Jon Purdy gave you a wonderful explanation of why you were seeing this particular result. However, bear in mind that the behavior is explicitly undefined by the language standard:
7.19.6.1.9: If a conversion specification is invalid, the behavior is undefined.248) If any argument is not the correct type for the corresponding conversion specification, the behavior is undefined.
(emphasis mine) where "undefined behavior" means
3.4.3.1: behavior, upon use of a nonportable or erroneous program construct or of erroneous data, for which this International Standard imposes no requirements
IOW, the compiler is under no obligation to produce a meaningful or correct result. Most importantly, you cannot rely on the result being repeatable. There's no guarantee that this program would output 0 on other platforms, or even on the same platform with different compiler settings (it probably will, but you don't want to rely on it).
%d is for integers:
int main()
{
int i=4;
double f = 4;
printf("%d",i); // prints 4
printf("%0.f",f); // prints 4
return 0;
}
Because the language allows you to screw up and you happily do it.
More specifically, '%d' is the formatting for an int and therefore printf("%d") consumes as many bytes from the arguments as an int takes. But a double is much larger, so printf only gets a bunch of zeros. Use '%lf'.
Because "%d" specifies that you want to print an int, but i is a double. Try printf("%f\n"); instead (the \n specifies a new-line character).
The simple answer to your question is, as others have said, that you're telling printf to print a integer number (for example a variable of the type int) whilst passing it a double-precision number (as your variable is of the type double), which is wrong.
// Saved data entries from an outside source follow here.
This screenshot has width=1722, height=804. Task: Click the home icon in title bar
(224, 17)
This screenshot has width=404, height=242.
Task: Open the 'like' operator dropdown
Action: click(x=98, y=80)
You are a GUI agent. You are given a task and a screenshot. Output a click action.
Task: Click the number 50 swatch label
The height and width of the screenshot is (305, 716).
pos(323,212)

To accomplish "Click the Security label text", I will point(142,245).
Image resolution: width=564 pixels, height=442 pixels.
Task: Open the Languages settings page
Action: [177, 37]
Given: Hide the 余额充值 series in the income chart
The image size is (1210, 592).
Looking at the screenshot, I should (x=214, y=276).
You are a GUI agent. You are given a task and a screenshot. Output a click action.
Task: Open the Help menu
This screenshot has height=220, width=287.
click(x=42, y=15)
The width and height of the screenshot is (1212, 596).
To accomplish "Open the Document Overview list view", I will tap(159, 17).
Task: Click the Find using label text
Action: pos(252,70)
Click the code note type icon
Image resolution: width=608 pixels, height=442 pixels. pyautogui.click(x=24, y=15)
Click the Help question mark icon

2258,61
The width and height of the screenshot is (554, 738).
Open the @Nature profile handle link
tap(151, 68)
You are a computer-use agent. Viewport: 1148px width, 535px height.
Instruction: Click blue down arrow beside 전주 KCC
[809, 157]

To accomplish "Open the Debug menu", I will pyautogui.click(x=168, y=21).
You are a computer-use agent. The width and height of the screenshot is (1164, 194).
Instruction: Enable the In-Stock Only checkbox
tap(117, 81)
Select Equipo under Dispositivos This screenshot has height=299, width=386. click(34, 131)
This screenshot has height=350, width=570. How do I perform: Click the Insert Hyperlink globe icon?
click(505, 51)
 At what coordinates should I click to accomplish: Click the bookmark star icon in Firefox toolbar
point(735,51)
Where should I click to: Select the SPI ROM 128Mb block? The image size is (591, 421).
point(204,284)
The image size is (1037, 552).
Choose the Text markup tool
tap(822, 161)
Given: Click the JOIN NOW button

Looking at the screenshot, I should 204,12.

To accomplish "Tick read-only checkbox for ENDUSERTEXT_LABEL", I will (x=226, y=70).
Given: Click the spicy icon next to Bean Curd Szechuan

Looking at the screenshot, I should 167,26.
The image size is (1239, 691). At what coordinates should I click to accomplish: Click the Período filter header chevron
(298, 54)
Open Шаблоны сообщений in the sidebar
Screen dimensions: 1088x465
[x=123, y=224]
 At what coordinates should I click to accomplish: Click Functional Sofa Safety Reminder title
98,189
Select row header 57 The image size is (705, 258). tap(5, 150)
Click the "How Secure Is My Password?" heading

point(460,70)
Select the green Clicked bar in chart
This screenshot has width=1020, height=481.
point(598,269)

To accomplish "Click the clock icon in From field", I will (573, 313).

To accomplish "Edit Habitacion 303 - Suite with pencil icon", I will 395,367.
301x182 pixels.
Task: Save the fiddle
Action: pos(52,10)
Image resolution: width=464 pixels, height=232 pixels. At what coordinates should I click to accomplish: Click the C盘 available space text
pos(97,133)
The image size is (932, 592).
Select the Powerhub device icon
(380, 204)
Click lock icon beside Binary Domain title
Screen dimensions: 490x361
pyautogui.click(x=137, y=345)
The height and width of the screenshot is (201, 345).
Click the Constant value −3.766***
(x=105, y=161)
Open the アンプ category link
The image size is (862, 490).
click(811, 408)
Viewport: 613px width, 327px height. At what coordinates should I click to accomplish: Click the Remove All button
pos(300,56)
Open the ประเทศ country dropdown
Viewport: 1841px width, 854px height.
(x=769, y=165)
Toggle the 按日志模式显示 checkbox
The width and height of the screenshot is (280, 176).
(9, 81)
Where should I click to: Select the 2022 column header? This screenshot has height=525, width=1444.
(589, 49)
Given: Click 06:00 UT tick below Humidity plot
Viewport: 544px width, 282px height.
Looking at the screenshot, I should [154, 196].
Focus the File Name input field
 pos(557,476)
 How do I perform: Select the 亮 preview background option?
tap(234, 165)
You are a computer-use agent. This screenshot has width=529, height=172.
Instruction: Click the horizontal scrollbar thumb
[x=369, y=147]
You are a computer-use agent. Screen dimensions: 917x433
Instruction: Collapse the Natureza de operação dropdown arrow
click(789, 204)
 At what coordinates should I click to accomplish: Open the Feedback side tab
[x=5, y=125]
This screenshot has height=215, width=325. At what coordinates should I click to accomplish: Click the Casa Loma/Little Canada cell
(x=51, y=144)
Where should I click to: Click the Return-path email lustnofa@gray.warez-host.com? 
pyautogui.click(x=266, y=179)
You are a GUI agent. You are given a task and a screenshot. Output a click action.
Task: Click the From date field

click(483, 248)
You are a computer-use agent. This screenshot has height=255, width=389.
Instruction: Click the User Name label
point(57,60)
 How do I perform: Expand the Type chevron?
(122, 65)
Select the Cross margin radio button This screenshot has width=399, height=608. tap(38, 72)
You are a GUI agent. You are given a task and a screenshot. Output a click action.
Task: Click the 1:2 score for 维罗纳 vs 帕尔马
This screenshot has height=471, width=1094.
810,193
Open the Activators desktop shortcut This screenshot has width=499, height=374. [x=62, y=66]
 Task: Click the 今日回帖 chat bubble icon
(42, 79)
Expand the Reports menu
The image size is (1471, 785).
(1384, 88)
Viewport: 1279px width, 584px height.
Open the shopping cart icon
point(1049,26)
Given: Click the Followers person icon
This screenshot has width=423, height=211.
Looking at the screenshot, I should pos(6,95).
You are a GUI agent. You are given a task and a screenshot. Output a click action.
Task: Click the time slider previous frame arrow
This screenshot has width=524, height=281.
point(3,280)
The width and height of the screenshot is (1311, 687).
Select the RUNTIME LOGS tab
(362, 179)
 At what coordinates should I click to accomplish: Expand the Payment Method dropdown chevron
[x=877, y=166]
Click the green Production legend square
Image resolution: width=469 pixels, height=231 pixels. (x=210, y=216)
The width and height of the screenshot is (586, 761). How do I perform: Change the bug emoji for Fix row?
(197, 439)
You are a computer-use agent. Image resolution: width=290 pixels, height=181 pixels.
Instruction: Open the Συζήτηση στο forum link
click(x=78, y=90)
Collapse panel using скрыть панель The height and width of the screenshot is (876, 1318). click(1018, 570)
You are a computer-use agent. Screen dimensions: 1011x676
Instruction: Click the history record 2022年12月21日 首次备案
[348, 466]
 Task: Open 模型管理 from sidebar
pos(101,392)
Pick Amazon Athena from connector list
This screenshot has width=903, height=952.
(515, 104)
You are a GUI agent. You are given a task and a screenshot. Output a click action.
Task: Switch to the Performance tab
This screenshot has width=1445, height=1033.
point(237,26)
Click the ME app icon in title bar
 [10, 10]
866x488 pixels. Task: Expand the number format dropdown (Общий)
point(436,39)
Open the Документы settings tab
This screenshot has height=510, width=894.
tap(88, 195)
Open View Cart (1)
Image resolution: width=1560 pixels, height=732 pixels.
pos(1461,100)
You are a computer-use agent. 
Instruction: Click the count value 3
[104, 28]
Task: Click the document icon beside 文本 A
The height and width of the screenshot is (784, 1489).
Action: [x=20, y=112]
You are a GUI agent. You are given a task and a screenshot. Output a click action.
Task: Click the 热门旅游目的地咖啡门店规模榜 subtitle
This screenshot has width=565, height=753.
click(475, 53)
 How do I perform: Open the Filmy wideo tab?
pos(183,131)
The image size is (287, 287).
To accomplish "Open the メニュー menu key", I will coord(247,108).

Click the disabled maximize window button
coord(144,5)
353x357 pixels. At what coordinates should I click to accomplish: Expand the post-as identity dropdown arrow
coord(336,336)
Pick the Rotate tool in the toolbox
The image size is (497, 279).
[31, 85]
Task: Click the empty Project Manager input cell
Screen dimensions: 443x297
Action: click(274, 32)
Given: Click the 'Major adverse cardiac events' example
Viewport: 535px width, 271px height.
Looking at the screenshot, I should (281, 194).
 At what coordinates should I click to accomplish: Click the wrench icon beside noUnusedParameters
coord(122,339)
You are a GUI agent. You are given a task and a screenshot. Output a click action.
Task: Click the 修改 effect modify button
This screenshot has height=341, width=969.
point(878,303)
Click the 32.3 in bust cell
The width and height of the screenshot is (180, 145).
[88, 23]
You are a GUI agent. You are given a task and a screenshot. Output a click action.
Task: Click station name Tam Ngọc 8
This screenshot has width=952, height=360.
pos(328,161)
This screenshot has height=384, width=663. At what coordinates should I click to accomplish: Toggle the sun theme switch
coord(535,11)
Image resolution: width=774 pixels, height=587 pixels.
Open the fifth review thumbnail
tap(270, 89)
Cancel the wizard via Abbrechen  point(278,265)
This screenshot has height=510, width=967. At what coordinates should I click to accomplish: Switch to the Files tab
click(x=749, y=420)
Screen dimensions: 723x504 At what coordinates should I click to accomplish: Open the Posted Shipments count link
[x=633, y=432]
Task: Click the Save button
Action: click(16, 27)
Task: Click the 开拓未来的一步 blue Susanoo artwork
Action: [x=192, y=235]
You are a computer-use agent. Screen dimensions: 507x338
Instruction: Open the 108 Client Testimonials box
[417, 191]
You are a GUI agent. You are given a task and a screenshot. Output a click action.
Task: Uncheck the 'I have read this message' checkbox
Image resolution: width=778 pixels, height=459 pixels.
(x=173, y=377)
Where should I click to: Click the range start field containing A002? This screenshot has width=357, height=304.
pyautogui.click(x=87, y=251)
Here's a snippet from the printf(3) linux programmer's manual explaining the %d and %f conversion specifiers:
d, i The int argument is converted to signed decimal notation. The
precision, if any, gives the minimum number of digits that must
appear; if the converted value requires fewer digits, it is
padded on the left with zeros. The default precision is 1.
When 0 is printed with an explicit precision 0, the output is
empty.
f, F The double argument is rounded and converted to decimal notation
in the style [-]ddd.ddd, where the number of digits after the
decimal-point character is equal to the precision specification.
If the precision is missing, it is taken as 6; if the precision
is explicitly zero, no decimal-point character appears. If a
decimal point appears, at least one digit appears before it.
To make your current code work, you can do two things. The first alternative has already been suggested - substitute %d with %f.
The other thing you can do is to cast your double to an int, like this:
printf("%d", (int) i);
The more complex answer(addressing why printf acts like it does) was just answered briefly by Jon Purdy. For a more in-depth explanation, have a look at the wikipedia article relating to floating point arithmetic and double precision.
Because i is a double and you tell printf to use it as if it were an int (%d).
#jagan, regarding the sub-question:
What is Left most third byte. Why it is 00000001? Can somebody explain?"
10000000001 is for 1025 in binary format.